Pilot of a small airplane flies over Arctic Ocean shore and is getting ready to land on the airstrip of the whaling village of Barrow, the north most point of the USA

CEOs who search for exciting yet risky experiences – such as flying small aircraft – embrace diverse and high-impact innovation projects in business.

The researchers examined the performances of 88 CEOs who were also pilots and 1,123 non-pilot CEOs in US firms from 1993 – 2003. This revealed that firms with a pilot CEO are able to increase their number of patented products or services by 66.7% and the number of citations of these patents by 43.9%.

Zhang (pictured below) says: “Our research demonstrates that companies led by ‘sensation seekers’, who display the same thrill-seeking tendencies as pilots, are able to generate more patents with greater market impact than their peers. This is because CEOs with this particular personality typically improve innovation effectiveness and pursue more diverse and original projects.”

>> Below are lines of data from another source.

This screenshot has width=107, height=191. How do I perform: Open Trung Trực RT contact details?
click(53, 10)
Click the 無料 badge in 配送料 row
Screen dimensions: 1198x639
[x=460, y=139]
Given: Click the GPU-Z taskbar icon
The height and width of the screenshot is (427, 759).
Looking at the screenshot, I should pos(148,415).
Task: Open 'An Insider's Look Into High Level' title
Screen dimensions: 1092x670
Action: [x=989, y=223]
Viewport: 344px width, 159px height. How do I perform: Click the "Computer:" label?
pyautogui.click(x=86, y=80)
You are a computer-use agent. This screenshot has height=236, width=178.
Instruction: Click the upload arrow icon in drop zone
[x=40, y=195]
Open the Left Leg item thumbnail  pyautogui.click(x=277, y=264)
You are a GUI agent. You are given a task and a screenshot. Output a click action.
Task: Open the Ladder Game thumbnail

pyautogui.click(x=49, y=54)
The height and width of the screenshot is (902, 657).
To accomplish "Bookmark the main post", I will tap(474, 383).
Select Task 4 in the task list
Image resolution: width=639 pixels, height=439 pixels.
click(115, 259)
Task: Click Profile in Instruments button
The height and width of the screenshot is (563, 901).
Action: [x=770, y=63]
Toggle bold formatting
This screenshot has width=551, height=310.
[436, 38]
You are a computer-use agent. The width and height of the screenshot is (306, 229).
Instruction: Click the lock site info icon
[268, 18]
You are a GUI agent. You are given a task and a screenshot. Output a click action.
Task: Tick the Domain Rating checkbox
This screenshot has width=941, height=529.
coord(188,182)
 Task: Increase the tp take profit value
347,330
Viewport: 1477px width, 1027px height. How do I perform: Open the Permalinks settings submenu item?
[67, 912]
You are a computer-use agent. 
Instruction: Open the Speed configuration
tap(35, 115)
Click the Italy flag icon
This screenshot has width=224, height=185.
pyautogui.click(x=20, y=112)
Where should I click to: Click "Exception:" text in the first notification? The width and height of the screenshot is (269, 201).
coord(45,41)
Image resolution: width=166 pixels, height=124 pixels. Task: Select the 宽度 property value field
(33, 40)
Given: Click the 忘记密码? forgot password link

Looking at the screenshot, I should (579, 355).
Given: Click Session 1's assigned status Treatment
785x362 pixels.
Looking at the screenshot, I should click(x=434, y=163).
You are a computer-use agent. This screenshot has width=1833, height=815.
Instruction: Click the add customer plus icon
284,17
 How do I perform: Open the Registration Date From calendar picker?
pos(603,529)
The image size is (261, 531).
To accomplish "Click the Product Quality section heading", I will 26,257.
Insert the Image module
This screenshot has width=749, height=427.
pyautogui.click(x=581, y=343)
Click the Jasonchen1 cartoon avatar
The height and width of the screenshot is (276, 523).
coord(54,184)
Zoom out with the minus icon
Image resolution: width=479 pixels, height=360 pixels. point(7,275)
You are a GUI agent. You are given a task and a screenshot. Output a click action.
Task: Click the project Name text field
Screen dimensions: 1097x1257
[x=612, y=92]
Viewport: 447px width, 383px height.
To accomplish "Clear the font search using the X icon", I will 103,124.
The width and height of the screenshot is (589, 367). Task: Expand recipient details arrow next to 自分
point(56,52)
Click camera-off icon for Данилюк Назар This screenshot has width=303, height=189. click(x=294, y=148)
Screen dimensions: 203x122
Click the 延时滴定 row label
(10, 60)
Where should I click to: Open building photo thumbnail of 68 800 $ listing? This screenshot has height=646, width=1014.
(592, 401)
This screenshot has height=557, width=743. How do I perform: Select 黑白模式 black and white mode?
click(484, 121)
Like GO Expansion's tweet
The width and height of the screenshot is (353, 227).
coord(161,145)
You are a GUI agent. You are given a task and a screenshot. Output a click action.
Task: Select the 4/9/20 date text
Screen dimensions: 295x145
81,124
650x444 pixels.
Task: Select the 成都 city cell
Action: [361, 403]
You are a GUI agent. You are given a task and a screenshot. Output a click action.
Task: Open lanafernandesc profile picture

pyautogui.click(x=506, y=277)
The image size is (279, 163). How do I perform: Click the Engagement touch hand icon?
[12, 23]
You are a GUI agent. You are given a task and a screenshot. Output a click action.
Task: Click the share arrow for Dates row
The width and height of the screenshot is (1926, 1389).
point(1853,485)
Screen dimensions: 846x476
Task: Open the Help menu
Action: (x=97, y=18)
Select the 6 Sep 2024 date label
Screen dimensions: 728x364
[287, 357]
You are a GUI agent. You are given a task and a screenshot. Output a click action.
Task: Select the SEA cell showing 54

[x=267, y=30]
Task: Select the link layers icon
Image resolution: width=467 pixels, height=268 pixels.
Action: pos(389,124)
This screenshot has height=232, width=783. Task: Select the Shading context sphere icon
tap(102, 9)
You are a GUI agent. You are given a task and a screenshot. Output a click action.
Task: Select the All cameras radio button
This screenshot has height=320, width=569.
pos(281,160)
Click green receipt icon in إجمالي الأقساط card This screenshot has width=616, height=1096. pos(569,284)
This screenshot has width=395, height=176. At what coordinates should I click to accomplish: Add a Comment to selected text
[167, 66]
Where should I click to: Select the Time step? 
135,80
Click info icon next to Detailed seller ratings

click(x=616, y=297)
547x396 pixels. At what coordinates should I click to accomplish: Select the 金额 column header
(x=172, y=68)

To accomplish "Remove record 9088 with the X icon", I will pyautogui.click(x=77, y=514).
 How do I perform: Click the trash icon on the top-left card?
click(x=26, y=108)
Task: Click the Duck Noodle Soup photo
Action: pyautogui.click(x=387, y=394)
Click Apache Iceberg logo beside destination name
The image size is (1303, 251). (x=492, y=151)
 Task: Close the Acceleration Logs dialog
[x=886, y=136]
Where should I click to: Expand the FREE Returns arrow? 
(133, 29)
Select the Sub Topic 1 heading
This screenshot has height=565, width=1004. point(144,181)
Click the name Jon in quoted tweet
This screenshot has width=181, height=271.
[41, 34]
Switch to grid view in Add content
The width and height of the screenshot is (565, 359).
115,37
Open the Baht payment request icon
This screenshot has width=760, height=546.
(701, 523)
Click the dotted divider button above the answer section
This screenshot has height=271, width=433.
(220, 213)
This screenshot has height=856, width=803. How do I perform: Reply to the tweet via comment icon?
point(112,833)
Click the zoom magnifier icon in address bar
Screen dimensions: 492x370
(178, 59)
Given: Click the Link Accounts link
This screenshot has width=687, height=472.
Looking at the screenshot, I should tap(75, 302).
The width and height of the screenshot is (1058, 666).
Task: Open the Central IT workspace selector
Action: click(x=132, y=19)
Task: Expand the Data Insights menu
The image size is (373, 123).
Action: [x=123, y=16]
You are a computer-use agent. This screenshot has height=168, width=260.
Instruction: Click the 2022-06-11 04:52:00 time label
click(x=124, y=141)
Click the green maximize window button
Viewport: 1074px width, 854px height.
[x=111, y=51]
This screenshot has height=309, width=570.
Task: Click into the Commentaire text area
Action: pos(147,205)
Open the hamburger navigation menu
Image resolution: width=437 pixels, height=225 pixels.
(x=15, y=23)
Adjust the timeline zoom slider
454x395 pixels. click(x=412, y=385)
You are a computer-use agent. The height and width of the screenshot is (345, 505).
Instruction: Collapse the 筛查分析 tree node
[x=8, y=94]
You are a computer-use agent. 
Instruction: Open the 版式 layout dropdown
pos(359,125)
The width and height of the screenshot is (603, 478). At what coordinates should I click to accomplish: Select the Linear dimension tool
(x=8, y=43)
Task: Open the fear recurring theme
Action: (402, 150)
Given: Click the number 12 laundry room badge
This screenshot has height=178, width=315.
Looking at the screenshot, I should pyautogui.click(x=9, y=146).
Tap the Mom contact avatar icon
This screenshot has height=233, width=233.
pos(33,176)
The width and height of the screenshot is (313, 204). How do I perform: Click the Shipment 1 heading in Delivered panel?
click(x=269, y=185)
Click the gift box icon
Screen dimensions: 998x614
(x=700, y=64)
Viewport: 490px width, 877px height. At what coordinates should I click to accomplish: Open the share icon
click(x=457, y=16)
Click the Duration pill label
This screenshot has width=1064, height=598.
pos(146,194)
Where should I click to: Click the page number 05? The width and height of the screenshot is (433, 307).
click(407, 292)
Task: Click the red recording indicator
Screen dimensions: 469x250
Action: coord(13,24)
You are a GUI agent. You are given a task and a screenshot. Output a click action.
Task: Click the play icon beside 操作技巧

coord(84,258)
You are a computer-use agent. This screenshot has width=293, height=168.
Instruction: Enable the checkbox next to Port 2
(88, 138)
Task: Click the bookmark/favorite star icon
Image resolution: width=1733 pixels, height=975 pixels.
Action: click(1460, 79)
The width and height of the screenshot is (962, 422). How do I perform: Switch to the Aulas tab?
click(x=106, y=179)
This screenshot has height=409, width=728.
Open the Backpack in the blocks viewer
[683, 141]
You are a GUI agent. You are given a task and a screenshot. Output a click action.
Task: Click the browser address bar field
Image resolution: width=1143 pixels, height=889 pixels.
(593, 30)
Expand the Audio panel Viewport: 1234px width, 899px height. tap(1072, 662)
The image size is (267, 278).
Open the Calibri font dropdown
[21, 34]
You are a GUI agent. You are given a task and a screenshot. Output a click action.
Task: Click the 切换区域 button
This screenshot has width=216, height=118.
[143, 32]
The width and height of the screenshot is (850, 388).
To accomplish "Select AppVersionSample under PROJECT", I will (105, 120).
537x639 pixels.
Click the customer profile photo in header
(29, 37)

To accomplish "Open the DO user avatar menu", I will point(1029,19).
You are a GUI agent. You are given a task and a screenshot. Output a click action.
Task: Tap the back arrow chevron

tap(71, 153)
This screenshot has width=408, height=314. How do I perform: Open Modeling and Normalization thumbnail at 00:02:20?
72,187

The research suggests that businesses employing a ‘sensation seeker’ as a CEO are likely to be far more innovative.

Jingjing ZHang1Zhang says: “Managers with an inclination for creativity in corporate settings are far more successful when innovating. An openness to new ideas, and a willingness to pursue new methods of working overrides their desire to maintain structured and repetitive situations. They are also likely to be more innovative consumers, unafraid to try new products and always aware of alternatives. Having this personality type at the helm of a business in an industry requiring high levels of innovation is likely to be a stepping stone to success.”

These findings are in contrast with the results of firms that provide risk-taking incentives to CEOs through compensation. “We find that extrinsic motivation through compensation contracts makes CEOs invest more in research and development (R&D). However, once we control for R&D spending, we do not find the incremental effect of CEO compensation on innovation performance. These differential results demonstrate the limits of using financial incentives to motivate innovation and highlight the value of intrinsic motivation in achieving innovation success.”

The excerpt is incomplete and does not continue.